NHS addresses Euro data-sharing concerns

The NHS has not yet decided whether it will take part in a large-scale pilot involving the sharing of confidential patient details between European countries.

However, following recent criticism of the proposed scheme by security experts, officials administering the National Programme for IT (NPfIT) — the massive health service computerisation project — have claimed the project would ensure privacy and security.

The pilot would take place as part of the Competitiveness and Innovation Framework Programme (CIP), itself part of a massive EU funding drive for research and development, and would involve six countries allowing patients' details to be shared if they were treated outside their home state. The scheme has not yet been approved, but is likely to be agreed upon later this year.

Michael Walker, the director of digital information and health policy at Connecting for Health (CfH — the NHS department responsible for NPfIT), wrote to ZDNet UK on Tuesday insisting that, if it went ahead and the NHS opted in, the pilot would not give UK patients anything to worry about.

"Citizens already move between member states and for various reasons seek healthcare in other states.
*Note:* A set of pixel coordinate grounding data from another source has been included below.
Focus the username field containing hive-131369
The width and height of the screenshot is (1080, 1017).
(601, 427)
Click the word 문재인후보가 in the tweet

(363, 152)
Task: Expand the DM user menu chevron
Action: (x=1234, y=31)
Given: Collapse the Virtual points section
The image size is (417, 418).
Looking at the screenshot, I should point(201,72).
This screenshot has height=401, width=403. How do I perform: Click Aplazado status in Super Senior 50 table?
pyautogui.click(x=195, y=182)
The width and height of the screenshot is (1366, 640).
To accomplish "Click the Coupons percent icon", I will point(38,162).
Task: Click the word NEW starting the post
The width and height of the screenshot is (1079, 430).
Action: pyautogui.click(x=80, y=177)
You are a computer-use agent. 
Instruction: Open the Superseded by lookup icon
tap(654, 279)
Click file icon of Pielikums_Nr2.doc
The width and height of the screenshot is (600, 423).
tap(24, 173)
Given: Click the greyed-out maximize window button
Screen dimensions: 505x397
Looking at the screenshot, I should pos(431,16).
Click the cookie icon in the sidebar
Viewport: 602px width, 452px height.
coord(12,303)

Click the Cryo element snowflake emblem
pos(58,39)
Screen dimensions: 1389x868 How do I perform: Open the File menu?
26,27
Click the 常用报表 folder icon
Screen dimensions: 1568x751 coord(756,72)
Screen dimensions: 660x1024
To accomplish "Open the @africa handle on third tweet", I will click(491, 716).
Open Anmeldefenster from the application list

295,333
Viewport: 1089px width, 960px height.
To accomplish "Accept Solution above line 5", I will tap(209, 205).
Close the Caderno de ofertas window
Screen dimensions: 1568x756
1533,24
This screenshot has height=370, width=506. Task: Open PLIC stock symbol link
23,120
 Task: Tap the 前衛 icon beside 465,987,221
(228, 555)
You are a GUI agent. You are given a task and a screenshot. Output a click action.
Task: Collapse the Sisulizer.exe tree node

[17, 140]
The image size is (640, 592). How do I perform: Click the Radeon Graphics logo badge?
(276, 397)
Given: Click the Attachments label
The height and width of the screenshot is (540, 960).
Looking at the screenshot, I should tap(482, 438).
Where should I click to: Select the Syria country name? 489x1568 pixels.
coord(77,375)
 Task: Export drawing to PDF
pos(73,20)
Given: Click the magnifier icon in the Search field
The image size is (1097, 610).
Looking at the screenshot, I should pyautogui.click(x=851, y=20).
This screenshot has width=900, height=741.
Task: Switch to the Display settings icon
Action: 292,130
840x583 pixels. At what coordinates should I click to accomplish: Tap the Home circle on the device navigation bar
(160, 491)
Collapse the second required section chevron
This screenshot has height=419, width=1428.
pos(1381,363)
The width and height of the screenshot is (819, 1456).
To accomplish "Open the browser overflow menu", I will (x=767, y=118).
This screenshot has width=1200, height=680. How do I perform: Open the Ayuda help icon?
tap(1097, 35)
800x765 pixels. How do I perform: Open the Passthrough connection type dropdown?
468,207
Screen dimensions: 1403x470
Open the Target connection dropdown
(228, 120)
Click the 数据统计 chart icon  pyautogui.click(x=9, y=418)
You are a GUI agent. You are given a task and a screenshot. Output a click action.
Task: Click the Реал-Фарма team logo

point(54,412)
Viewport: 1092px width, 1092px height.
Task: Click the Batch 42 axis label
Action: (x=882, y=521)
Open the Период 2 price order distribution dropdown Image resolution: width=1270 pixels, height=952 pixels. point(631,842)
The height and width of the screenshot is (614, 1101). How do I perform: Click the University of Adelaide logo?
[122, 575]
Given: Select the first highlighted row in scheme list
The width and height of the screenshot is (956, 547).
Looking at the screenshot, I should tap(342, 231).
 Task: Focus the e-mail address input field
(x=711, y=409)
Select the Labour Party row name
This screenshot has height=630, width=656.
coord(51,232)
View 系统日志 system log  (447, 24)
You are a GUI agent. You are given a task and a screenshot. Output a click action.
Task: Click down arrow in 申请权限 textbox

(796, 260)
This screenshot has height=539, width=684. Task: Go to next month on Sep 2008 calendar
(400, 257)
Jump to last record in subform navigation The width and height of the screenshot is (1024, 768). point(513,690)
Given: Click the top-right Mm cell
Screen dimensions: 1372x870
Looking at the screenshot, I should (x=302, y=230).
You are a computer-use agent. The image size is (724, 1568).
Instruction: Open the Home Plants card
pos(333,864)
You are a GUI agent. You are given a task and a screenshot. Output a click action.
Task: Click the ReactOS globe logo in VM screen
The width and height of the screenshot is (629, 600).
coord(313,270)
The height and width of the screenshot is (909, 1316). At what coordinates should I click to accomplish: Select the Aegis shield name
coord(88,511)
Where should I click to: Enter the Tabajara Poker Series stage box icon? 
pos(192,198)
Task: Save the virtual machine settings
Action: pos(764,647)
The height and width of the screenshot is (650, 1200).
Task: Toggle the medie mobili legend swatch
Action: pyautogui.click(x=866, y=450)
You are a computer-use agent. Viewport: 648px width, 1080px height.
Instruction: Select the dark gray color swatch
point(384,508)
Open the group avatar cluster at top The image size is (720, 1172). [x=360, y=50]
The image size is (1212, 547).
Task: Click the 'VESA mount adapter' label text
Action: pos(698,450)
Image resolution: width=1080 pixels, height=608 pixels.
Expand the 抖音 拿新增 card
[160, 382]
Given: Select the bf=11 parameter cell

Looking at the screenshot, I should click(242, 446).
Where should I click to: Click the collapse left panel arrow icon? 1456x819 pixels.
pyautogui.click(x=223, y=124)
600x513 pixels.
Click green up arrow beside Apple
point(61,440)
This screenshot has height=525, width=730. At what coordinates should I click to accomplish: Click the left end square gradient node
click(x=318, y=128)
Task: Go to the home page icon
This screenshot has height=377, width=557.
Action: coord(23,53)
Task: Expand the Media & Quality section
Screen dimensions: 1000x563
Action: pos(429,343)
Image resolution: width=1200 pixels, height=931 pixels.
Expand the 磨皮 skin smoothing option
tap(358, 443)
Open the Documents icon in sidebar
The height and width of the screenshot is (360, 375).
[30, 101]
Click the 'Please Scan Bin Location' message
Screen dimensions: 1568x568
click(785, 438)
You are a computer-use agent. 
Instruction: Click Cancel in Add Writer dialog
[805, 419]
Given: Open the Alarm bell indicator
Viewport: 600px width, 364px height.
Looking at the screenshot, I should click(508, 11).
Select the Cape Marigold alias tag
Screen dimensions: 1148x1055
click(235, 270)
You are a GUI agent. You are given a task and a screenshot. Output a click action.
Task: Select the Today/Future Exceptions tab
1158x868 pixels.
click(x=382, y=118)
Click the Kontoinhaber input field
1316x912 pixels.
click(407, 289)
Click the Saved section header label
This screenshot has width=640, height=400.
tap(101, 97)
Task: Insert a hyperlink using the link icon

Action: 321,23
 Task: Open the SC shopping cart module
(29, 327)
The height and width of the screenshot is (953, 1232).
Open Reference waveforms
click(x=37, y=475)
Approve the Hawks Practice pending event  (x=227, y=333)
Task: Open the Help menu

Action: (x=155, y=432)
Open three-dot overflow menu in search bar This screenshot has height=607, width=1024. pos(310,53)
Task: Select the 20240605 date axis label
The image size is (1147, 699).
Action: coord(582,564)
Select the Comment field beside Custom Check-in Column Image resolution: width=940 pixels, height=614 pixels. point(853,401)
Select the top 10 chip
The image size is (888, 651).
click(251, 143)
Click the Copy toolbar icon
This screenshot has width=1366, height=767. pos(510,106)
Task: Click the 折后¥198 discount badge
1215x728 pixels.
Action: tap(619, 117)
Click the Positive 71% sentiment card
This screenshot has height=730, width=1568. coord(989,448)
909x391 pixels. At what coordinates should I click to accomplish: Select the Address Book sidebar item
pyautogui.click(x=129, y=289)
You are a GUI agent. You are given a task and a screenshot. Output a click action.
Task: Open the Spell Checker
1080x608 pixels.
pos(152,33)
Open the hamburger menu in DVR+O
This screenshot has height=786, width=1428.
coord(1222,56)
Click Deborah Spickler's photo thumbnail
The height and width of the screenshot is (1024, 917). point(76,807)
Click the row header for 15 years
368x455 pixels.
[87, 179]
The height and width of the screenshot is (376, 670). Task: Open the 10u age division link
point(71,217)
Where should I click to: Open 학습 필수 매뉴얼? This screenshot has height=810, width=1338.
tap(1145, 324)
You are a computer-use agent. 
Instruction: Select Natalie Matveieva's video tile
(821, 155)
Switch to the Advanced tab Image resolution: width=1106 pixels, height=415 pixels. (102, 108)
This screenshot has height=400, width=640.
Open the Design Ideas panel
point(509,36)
When they do, relevant and appropriate information is sent between the parties involved with the consent and knowledge of the patients," wrote Walker.

"I cannot emphasise too strongly that no personal data about UK patients will be sent outside the UK other than as permitted by the UK Data Protection Act and with the appropriate knowledge and consent of the patient concerned."

Walker also revealed that CfH "has made no decision on whether to take part in the CIP framework or the proposed pilots", although it had been involved in discussions with the European Commission over the "process and principles" of the scheme. "It is important to emphasise that there is no obligation on NHS CfH to take part in the CIP process," he added.

Despite the fact that participating member states would be responsible for their own security in accessing other countries' systems, "the NHS in England will not allow personal data to be transferred unless there is an equivalent security regime in the destination state", Walker also claimed.

It also appears that this interoperability was built into NPfIT from the start, although the fact had not been widely publicised until now. "NPfIT systems are being built in strict compliance with relevant existing international and European interoperability standards expressly to ensure that the NHS in England will, when necessary and appropriate, be able to exchange information with other health administrations," wrote Walker on Tuesday, while suggesting that it would be impossible to calculate any additional costs arising from interoperability testing "until NHS CfH has seen the call for proposals, and made a decision on whether to take part".

Walker described the types of information that could be shared under the scheme as including "basic demographic information, allergies or critical pre-existing conditions (eg diabetes), and current medications", but stressed that the plan was still "at a very early stage".

Meanwhile, a spokesperson for the British Medical Association (BMA) told ZDNet UK last week that it would be "premature to look at how the English system would link up with EU systems" when medical systems in England, Wales and Scotland were not yet interoperable, adding that "we need to get our own systems in place first".

Critics of NPfIT itself have regularly questioned technical and other aspects of the programme, which is the largest civilian IT project in history. However, the NHS has repeatedly rebuffed calls for an independent review.